Name a form of silverware—serving spoons, say. Margo Grant Walsh can show how designers have been interpreting it for the past century: by fluting or banding the handle or encrusting it with flora, or by scalloping or piercing or smoothing the bowl.

Walsh, the vice-chairman of a 2,000-person firm called Gensler that designs corporate interiors, is a born collector. "I love seeing the different solutions to similar design problems," Walsh says. "And I love researching manufacturers, techniques and traditions in different countries and eras—it's my one form of relaxation."

For the past 30 years, her main fixation has been silver. It all began when a client for a Goldman Sachs design project asked her to create a display case for a 17th-century silver pitcher. She realized she didn't know much about silver and plunged into a research project from which she has yet to emerge. Drawers in her Manhattan apartment are now stuffed with nearly 1,000 pieces of paper-wrapped silver, mostly flatware. Dozens of her larger treasures—candelabras, pitchers—sit on bookshelves.
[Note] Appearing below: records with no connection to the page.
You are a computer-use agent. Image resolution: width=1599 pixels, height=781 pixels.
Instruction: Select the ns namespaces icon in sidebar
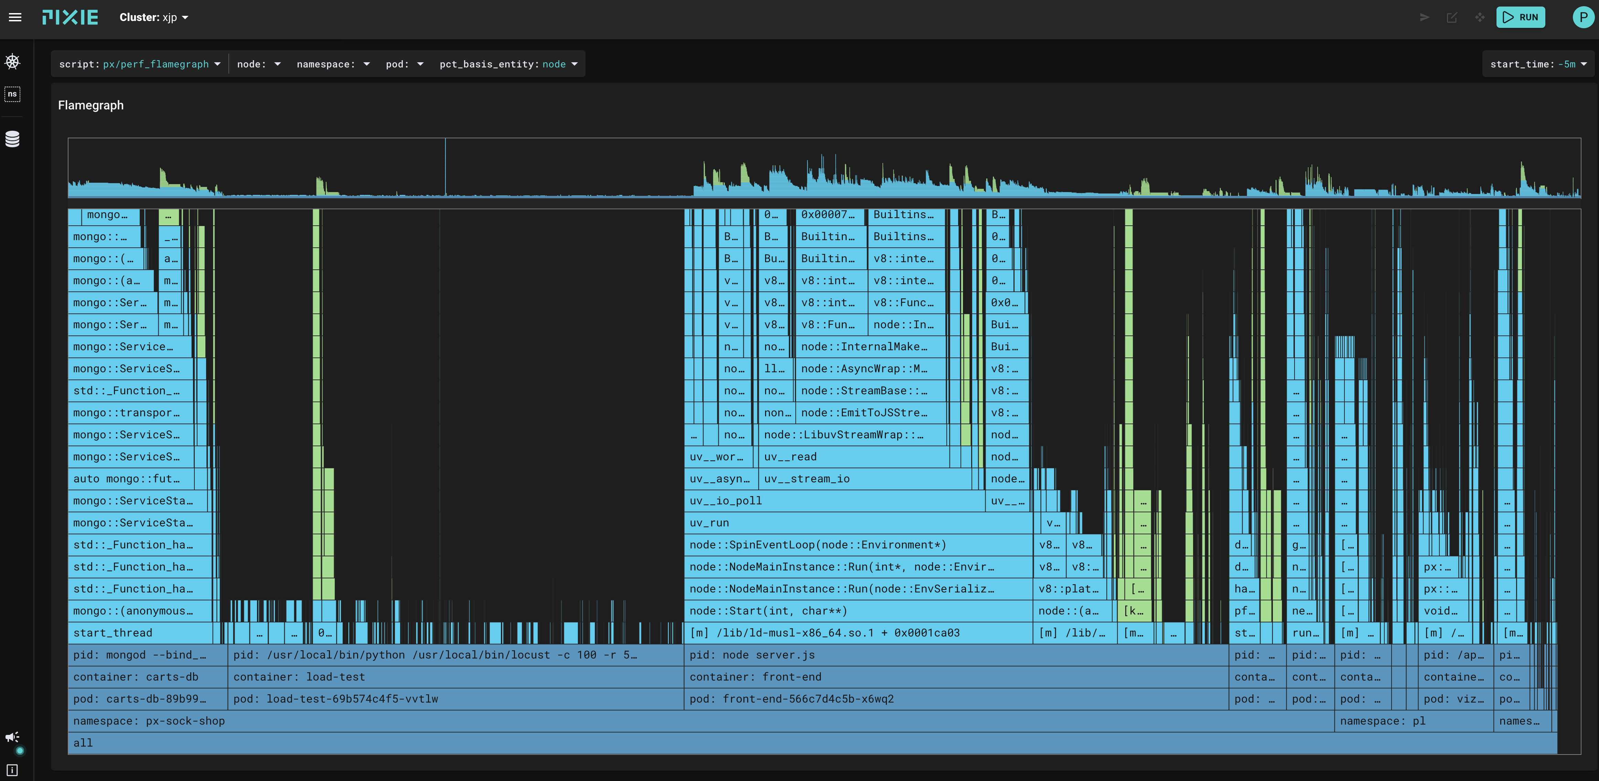12,94
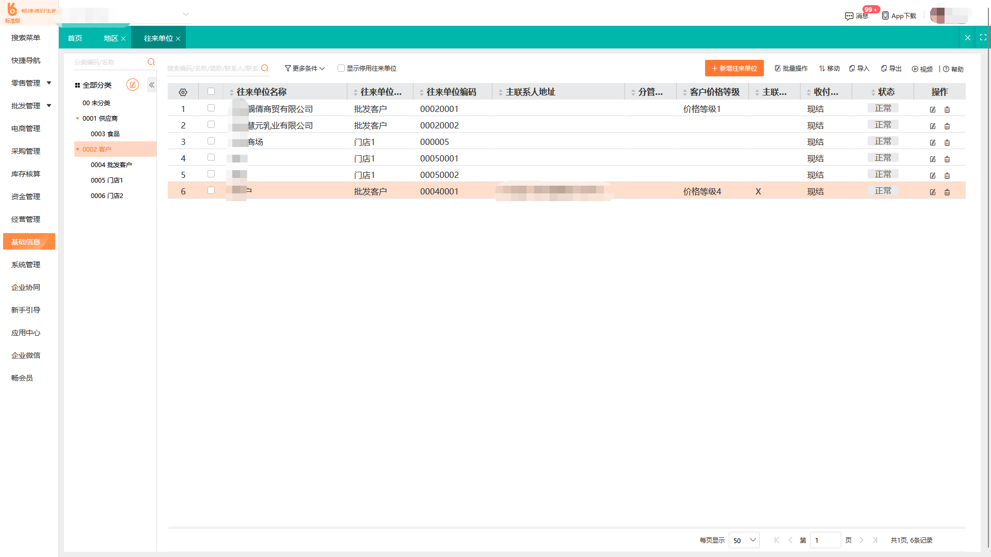Toggle display disabled units checkbox
Image resolution: width=991 pixels, height=557 pixels.
point(342,68)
Walsh finds herself particularly drawn to silver from the Arts and Crafts movement. Most of her pieces were made between 1890 and 1910, by smiths reacting against the ornamental excesses of mass-produced Victorian metalwork. Arts and Crafts artisans subtly exaggerated rivets and hinges and lightly hammered surfaces to leave traces of their handcrafting.

Most of the items in Walsh's collection cost between $500 and $5,000 and have hallmarks of well-known Arts and Crafts silversmiths such as the Kalo Shop and Liberty & Co. Arts and Crafts silver is still undervalued, she says, because collectors of that style tend to prefer the more rustic look of copper. Walsh has also delved into midcentury Scandinavian design and contemporary British whimsies like gilded fish-scale cutlery.

Walsh is trying to clear space in her apartment: She's donated 250 items to the Portland Art Museum in Oregon. But she keeps buying more, from purveyors such as Nathan Horowicz Antiques in New York City; Ark Antiques in New Haven, Connecticut; and Hancocks & Co., London Silver Vaults and Van Den Bosch, all in London.